The concept of continuous improvement was invented by an American named W. Edwards Deming, and social media has made it easier than ever for companies to  continually improve based on feedback. But only if you take the time to listen.

When YOU have to chase down the answer to whatever comes up that day, you start to see every chink in the company’s armor: product, customer service, engineering, logistics, communications. If there is a weakness somewhere, it will be revealed in the hunt for answers.

3. It’s not just about the numbers

Yes, it’s great to have an intern comb all the incoming complaints, questions and issues and put together a spreadsheet for you on which issues are coming up most. But relying purely on reports inevitably dilutes the passion behind the data. It’s a lot easier to say, “Well, that problem only affects a small portion of our users”, when YOU aren’t the one having to tell them there’s no solution to their problem.

Moreover, you get incredible insights into the customer profile from these interactions. (See point #1) Would a smart executive in charge of strategic planning or product development take the time to read transcripts or watch video clips of focus groups? Of course they would. Social media allows you to focus group your customers every day. But only if you show up.

4. The biggest value in customer interactions comes from empowering those who have them

Companies that hire low-level, low-wage kids for EVERY customer-facing task are throwing away huge amounts of value. Only someone with experience and some business depth can pull out the relevant insights, turn them into an action plan and then champion that plan to the executive team. It’s not reasonable to expect the intern who makes $12/hour to deliver this.  The job of the social media lead includes MAKING the time to talk to customers and ensuring that those insights make a positive impact throughout the business.

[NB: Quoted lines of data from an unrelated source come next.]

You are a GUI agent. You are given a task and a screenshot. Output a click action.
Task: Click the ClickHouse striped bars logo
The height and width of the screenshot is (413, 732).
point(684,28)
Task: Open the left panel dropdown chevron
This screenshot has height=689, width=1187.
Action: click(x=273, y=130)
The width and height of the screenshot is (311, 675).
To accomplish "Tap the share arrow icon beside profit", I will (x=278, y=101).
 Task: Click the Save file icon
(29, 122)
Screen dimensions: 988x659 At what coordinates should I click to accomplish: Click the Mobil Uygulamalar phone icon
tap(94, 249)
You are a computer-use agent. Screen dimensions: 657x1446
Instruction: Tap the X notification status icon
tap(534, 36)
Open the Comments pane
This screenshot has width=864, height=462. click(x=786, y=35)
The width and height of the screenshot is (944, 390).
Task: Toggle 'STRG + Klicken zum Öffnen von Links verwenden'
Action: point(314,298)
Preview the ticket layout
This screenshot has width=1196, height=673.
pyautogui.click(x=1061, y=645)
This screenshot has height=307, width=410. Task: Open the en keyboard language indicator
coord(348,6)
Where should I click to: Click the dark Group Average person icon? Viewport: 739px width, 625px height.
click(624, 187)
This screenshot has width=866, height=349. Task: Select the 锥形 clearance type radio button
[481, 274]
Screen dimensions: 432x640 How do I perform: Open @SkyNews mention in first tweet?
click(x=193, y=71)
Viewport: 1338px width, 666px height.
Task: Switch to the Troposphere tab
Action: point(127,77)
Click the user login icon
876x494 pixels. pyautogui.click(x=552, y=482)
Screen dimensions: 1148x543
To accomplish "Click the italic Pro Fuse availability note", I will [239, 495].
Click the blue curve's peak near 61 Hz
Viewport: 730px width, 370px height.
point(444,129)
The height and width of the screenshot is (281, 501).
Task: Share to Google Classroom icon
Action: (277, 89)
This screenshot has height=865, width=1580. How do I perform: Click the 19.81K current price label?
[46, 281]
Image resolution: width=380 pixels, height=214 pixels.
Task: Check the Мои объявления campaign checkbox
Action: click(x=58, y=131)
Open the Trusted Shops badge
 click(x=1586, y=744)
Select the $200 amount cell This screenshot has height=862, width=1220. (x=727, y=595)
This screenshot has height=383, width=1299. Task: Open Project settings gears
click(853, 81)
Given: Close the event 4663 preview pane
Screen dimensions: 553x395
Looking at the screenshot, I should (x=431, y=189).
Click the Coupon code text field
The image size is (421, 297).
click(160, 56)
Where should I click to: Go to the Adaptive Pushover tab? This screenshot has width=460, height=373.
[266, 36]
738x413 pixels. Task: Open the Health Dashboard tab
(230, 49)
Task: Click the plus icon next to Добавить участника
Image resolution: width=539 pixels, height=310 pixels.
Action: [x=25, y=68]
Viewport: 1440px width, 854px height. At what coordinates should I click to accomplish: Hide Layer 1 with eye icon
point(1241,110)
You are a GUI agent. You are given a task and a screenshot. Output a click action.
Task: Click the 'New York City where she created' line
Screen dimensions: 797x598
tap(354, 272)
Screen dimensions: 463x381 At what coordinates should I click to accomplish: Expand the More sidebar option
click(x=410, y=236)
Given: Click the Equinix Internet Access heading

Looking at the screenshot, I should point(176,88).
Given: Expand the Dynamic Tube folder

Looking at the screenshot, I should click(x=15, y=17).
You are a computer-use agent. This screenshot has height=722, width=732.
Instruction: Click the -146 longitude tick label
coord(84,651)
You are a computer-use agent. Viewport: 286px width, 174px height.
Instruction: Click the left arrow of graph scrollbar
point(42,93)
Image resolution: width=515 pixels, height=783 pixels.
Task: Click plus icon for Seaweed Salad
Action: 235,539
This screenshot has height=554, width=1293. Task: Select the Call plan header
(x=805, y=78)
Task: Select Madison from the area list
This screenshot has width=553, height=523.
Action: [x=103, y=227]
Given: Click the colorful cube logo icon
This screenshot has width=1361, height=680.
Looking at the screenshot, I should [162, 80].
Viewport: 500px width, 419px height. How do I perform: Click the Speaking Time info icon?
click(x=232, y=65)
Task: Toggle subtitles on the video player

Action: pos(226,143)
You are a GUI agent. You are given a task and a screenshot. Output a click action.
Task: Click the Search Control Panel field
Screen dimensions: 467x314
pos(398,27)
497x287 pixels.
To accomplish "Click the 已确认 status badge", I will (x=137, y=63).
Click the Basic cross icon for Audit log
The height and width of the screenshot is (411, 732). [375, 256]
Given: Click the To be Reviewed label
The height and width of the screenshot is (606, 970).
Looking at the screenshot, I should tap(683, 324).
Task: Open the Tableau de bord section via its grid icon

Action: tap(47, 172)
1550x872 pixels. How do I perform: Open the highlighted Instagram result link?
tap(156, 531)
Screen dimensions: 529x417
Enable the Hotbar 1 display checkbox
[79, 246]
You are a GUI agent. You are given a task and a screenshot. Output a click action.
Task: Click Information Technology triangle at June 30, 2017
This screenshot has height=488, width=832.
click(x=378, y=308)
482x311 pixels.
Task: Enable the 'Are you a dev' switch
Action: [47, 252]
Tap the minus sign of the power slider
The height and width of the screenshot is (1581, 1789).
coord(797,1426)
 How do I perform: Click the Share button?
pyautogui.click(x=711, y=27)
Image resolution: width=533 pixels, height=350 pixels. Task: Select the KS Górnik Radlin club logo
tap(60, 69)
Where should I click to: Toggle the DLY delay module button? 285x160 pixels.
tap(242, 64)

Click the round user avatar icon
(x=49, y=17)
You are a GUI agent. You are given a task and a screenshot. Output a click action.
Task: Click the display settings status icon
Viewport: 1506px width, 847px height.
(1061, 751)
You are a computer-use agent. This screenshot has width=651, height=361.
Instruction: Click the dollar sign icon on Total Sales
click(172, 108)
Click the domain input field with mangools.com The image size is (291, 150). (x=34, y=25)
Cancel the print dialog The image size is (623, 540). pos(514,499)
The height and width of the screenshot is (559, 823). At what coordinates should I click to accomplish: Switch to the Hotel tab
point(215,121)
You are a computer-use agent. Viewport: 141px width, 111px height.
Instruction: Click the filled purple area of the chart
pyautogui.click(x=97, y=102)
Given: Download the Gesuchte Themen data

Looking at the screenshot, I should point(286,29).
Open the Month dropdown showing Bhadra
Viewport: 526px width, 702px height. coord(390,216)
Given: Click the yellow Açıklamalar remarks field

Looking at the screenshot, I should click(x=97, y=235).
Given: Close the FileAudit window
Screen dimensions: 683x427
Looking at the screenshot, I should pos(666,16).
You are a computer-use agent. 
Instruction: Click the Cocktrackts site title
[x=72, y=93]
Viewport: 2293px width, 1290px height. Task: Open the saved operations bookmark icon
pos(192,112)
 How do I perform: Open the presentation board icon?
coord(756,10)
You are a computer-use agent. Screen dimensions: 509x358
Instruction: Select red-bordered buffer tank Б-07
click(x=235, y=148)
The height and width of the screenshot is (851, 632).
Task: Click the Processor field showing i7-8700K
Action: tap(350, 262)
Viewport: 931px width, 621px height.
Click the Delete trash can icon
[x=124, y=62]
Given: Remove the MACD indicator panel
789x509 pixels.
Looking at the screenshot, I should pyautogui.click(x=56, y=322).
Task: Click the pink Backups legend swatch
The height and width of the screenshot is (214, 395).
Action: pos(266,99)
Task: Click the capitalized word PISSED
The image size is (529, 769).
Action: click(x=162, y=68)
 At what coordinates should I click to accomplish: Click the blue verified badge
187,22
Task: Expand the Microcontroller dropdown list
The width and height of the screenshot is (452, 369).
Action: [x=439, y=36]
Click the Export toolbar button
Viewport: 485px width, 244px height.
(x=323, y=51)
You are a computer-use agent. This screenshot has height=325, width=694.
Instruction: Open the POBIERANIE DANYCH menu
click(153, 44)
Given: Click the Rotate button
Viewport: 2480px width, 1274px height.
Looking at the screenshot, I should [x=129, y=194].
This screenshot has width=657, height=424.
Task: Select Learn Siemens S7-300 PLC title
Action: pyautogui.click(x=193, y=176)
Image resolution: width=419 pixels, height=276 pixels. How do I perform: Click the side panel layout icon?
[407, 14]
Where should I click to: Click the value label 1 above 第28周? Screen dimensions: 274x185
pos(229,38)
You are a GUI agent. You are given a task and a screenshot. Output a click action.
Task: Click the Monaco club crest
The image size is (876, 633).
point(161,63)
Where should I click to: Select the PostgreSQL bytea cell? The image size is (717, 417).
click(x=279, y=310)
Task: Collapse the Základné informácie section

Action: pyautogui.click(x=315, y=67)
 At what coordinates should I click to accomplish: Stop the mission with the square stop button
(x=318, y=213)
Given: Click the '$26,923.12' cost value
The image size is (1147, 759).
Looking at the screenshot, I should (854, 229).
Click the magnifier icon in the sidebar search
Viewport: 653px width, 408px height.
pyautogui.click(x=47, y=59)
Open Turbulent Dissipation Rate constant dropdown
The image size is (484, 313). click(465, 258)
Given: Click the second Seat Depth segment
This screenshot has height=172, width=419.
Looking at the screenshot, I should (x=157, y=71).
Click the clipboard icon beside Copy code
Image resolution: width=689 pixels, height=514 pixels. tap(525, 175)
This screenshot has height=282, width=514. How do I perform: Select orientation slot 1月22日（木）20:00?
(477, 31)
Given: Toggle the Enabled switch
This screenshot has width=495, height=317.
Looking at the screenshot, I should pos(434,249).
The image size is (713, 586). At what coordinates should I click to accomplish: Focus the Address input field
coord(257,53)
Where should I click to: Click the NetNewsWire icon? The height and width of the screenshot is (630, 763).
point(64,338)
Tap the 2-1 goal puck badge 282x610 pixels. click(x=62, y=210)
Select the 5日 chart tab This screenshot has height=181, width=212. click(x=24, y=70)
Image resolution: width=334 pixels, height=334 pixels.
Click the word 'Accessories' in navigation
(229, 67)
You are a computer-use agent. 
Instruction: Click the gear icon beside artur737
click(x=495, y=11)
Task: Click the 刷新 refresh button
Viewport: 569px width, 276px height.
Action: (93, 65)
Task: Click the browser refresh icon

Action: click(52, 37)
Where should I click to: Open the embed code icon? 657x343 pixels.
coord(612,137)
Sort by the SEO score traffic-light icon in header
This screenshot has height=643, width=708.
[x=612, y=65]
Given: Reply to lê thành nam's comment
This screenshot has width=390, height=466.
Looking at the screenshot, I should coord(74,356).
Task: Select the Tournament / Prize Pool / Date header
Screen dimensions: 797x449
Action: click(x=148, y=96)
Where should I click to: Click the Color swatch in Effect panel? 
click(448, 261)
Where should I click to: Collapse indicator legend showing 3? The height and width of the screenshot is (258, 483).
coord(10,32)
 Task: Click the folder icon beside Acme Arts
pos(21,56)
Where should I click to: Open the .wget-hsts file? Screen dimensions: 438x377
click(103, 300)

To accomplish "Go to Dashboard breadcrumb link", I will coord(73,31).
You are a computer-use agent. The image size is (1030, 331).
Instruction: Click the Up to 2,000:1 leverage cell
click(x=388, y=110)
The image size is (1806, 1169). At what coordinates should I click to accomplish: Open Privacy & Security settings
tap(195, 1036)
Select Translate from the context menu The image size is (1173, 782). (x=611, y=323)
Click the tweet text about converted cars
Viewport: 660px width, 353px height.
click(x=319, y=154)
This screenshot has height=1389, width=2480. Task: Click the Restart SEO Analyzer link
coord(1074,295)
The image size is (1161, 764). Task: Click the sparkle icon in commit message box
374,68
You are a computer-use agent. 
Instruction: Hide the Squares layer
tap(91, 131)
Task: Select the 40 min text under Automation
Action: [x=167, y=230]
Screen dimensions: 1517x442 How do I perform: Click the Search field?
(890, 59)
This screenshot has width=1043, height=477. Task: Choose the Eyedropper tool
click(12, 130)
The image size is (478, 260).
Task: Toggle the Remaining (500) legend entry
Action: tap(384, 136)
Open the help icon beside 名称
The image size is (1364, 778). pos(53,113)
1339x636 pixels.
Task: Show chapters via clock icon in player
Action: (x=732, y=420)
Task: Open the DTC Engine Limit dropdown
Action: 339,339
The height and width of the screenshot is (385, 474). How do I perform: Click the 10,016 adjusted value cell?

So the 30 minutes to an hour a day I spend reading and answering customer questions – whether on Facebook., Twitter or the blog — isn’t a waste of my time; it makes me better at my job. Better at understanding our customer, better at developing social strategies that fit their needs and better at building relationships with our most passionate brand advocates. Most importantly it makes me better at delivering usable insights to the Product, Marketing, Sales and Support groups.

Now, do I spend hours every day answering every question myself? Of course not. I let our superb help desk team do the heavy lifting that makes customer support such a unique and valued feature of the Cozi brand. But I don’t for a minute believe that I should be doing something more “strategic” than understanding the customer experience.

So set aside some time each day to really hang out with your customers. Because that is what social media is for. Not for feeling too important to answer a question. But for developing a real, human understanding with thousands if not millions of customers, and USING that relationship to make your company better at serving them.